** Start Excerpted records **

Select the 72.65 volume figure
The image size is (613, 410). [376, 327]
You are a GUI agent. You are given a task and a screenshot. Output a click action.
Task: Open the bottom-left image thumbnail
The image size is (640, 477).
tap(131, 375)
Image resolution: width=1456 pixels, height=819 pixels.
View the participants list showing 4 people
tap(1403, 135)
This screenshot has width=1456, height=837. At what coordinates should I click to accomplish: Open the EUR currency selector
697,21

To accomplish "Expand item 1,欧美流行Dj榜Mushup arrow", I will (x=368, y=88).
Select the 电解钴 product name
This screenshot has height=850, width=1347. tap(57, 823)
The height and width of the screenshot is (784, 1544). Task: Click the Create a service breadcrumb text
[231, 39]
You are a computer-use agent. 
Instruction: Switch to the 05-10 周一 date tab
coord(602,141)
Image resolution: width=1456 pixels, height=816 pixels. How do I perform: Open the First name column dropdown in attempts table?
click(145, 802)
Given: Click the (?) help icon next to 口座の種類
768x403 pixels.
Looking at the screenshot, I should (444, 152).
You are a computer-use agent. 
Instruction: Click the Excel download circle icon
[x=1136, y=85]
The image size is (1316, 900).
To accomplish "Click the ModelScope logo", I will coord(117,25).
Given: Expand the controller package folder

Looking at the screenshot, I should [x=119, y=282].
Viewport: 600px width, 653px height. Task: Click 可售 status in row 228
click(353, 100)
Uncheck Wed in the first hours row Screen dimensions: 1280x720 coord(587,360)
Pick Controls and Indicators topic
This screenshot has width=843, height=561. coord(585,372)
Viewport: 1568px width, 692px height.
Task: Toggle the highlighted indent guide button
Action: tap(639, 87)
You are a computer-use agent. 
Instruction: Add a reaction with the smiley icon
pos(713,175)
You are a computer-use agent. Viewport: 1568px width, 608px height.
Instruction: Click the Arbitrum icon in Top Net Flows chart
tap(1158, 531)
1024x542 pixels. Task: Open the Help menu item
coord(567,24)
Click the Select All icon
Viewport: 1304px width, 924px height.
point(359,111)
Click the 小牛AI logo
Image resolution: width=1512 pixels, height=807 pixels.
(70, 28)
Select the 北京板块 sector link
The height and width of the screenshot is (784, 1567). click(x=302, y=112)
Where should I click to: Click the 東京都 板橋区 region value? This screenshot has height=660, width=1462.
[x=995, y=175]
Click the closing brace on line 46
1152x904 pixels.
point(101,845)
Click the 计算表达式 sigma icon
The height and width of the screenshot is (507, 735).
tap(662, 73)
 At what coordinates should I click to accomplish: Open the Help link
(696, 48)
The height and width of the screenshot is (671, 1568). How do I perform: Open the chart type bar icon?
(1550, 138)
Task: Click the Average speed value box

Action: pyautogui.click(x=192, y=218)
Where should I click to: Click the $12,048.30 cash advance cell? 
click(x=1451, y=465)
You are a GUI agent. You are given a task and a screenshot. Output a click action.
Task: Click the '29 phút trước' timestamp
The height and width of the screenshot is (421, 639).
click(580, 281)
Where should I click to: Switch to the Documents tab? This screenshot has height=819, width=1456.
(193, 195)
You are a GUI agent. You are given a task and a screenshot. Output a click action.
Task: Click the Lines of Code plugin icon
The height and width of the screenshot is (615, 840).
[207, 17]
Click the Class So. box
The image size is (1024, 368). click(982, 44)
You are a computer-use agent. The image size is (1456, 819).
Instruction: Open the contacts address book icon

** End Excerpted records **

# [Exercise]
Output every line of the data above as a numbered list, leaving out the blank lines.

# [Result below]
1. Select the 72.65 volume figure
2. The image size is (613, 410). [376, 327]
3. You are a GUI agent. You are given a task and a screenshot. Output a click action.
4. Task: Open the bottom-left image thumbnail
5. The image size is (640, 477).
6. tap(131, 375)
7. Image resolution: width=1456 pixels, height=819 pixels.
8. View the participants list showing 4 people
9. tap(1403, 135)
10. This screenshot has width=1456, height=837. At what coordinates should I click to accomplish: Open the EUR currency selector
11. 697,21
12. To accomplish "Expand item 1,欧美流行Dj榜Mushup arrow", I will (x=368, y=88).
13. Select the 电解钴 product name
14. This screenshot has height=850, width=1347. tap(57, 823)
15. The height and width of the screenshot is (784, 1544). Task: Click the Create a service breadcrumb text
16. [231, 39]
17. You are a computer-use agent. 
18. Instruction: Switch to the 05-10 周一 date tab
19. coord(602,141)
20. Image resolution: width=1456 pixels, height=816 pixels. How do I perform: Open the First name column dropdown in attempts table?
21. click(145, 802)
22. Given: Click the (?) help icon next to 口座の種類
23. 768x403 pixels.
24. Looking at the screenshot, I should (444, 152).
25. You are a computer-use agent. 
26. Instruction: Click the Excel download circle icon
27. [x=1136, y=85]
28. The image size is (1316, 900).
29. To accomplish "Click the ModelScope logo", I will coord(117,25).
30. Given: Expand the controller package folder
31. Looking at the screenshot, I should [x=119, y=282].
32. Viewport: 600px width, 653px height. Task: Click 可售 status in row 228
33. click(353, 100)
34. Uncheck Wed in the first hours row Screen dimensions: 1280x720 coord(587,360)
35. Pick Controls and Indicators topic
36. This screenshot has width=843, height=561. coord(585,372)
37. Viewport: 1568px width, 692px height.
38. Task: Toggle the highlighted indent guide button
39. Action: tap(639, 87)
40. You are a computer-use agent. 
41. Instruction: Add a reaction with the smiley icon
42. pos(713,175)
43. You are a computer-use agent. Viewport: 1568px width, 608px height.
44. Instruction: Click the Arbitrum icon in Top Net Flows chart
45. tap(1158, 531)
46. 1024x542 pixels. Task: Open the Help menu item
47. coord(567,24)
48. Click the Select All icon
49. Viewport: 1304px width, 924px height.
50. point(359,111)
51. Click the 小牛AI logo
52. Image resolution: width=1512 pixels, height=807 pixels.
53. (70, 28)
54. Select the 北京板块 sector link
55. The height and width of the screenshot is (784, 1567). click(x=302, y=112)
56. Where should I click to: Click the 東京都 板橋区 region value? This screenshot has height=660, width=1462.
57. [x=995, y=175]
58. Click the closing brace on line 46
59. 1152x904 pixels.
60. point(101,845)
61. Click the 计算表达式 sigma icon
62. The height and width of the screenshot is (507, 735).
63. tap(662, 73)
64.  At what coordinates should I click to accomplish: Open the Help link
65. (696, 48)
66. The height and width of the screenshot is (671, 1568). How do I perform: Open the chart type bar icon?
67. (1550, 138)
68. Task: Click the Average speed value box
69. Action: pyautogui.click(x=192, y=218)
70. Where should I click to: Click the $12,048.30 cash advance cell? 
71. click(x=1451, y=465)
72. You are a GUI agent. You are given a task and a screenshot. Output a click action.
73. Task: Click the '29 phút trước' timestamp
74. The height and width of the screenshot is (421, 639).
75. click(580, 281)
76. Where should I click to: Switch to the Documents tab? This screenshot has height=819, width=1456.
77. (193, 195)
78. You are a GUI agent. You are given a task and a screenshot. Output a click action.
79. Task: Click the Lines of Code plugin icon
80. The height and width of the screenshot is (615, 840).
81. [207, 17]
82. Click the Class So. box
83. The image size is (1024, 368). click(982, 44)
84. You are a computer-use agent. The image size is (1456, 819).
85. Instruction: Open the contacts address book icon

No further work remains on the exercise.